▶ **PASSAGE SHOWN**:
===

Several mechanisms for signal transduction have been described in the literature [30] and as such our method does not provide the means to unequivocally single out a given mechanism. However, clustering the informative residues and mapping these on the structure of the protein can provide substantial information. For instance the relative occurrence of coupling versus uncoupling pairs and their disposition on the topology of a protein domain could allow to distinguish pathway models [7, 30] from allosteric models [42].
As our model only displays increase in conformational coupling upon ligand binding, suggesting a pathway model, we here extract the group of residues that define the pathway through clustering (see Methods) of informative residues that have a mutual affinity higher than a particular noise level (0.5 bits). In Figure 5(A–D) we see how the pathway is formed by decreasing the clustering threshold from 1.1 to 0.5 bits: a contiguous dynamic pathway [30] emerges, involving the previously identified residues in the peptide binding site and the linker region.
As discussed above only a subset of residues of the SH2 domain is involved in signal transduction, whereas the other residues seem to be conformationally isolated from ligand binding. Importantly, signal transduction is achieved throughout the core of the SH2 domain and involves the main secondary structure elements of the structure. Hence, we show that the Fyn SH2 domain acts as indivisible information transmission unit propagating information from its binding site over the tertiary structures to the linker regions of the domain.

===

▶ **EXERCISE OBJECTIVE**:
Quote the passage above on signal transduction through the Fyn SH2 domain in full, word for word.

===

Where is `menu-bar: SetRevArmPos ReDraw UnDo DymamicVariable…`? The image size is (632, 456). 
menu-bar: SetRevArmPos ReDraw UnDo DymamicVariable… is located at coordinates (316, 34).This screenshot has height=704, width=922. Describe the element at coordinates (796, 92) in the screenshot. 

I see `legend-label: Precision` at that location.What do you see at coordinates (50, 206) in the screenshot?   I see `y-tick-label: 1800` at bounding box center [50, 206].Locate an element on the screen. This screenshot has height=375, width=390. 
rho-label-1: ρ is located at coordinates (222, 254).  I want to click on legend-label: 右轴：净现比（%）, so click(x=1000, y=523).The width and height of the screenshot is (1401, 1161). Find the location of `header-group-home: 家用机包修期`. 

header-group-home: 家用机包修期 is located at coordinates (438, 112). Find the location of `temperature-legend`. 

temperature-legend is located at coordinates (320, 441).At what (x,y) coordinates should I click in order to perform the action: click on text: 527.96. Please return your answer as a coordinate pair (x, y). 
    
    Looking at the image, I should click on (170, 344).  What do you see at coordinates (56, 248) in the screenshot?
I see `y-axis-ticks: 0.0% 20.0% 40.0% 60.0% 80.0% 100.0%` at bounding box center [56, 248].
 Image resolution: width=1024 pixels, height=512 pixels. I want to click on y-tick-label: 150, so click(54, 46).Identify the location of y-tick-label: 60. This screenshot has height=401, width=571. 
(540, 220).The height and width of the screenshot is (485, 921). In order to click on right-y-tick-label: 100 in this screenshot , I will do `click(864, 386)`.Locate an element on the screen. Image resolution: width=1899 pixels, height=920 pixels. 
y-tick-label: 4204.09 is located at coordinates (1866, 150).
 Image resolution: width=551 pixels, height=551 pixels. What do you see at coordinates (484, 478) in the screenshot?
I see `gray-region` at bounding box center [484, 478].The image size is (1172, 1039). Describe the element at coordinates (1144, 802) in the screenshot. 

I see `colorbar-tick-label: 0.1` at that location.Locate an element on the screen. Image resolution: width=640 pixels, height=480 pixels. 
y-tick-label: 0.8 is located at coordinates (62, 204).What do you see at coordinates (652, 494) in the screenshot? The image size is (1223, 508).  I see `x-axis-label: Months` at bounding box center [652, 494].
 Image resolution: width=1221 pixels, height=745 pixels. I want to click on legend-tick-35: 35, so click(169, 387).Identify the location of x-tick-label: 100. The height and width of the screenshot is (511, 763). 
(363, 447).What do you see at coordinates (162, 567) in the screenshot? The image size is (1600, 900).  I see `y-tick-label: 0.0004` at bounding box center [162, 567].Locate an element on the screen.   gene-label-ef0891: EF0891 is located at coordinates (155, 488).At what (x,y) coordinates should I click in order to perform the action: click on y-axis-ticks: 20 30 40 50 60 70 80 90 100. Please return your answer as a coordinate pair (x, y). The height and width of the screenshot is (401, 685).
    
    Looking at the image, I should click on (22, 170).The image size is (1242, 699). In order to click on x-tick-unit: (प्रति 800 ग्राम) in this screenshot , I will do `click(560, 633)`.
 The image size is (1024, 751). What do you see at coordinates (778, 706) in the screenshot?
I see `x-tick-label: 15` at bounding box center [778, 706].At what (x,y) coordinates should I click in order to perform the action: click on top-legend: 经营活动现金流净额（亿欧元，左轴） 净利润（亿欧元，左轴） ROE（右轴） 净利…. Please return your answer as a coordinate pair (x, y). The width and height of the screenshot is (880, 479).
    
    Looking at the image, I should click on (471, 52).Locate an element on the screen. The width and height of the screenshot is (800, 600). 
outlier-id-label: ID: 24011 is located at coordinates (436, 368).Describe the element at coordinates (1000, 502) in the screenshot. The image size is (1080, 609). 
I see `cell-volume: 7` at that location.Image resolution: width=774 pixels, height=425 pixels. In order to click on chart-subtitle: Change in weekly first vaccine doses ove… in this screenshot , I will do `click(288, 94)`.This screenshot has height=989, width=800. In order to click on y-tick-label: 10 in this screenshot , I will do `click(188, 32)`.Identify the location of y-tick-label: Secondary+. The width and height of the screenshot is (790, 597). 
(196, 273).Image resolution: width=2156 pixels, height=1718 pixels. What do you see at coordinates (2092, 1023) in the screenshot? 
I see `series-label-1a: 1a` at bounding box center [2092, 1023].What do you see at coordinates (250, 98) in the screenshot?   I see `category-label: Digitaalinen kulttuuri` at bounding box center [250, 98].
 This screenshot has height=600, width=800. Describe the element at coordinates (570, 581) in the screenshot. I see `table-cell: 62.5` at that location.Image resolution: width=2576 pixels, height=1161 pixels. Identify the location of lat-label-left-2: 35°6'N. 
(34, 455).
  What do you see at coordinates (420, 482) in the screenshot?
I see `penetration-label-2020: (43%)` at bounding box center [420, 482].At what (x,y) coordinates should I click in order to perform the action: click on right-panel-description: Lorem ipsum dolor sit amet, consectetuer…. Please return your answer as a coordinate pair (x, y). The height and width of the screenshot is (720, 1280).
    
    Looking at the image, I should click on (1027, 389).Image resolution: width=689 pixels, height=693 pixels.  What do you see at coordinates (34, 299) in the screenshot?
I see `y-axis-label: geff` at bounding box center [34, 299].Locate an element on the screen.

===

▶ **OUTPUT FOR THIS EXERCISE**:
Several mechanisms for signal transduction have been described in the literature [30] and as such our method does not provide the means to unequivocally single out a given mechanism. However, clustering the informative residues and mapping these on the structure of the protein can provide substantial information. For instance the relative occurrence of coupling versus uncoupling pairs and their disposition on the topology of a protein domain could allow to distinguish pathway models [7, 30] from allosteric models [42].
As our model only displays increase in conformational coupling upon ligand binding, suggesting a pathway model, we here extract the group of residues that define the pathway through clustering (see Methods) of informative residues that have a mutual affinity higher than a particular noise level (0.5 bits). In Figure 5(A–D) we see how the pathway is formed by decreasing the clustering threshold from 1.1 to 0.5 bits: a contiguous dynamic pathway [30] emerges, involving the previously identified residues in the peptide binding site and the linker region.
As discussed above only a subset of residues of the SH2 domain is involved in signal transduction, whereas the other residues seem to be conformationally isolated from ligand binding. Importantly, signal transduction is achieved throughout the core of the SH2 domain and involves the main secondary structure elements of the structure. Hence, we show that the Fyn SH2 domain acts as indivisible information transmission unit propagating information from its binding site over the tertiary structures to the linker regions of the domain.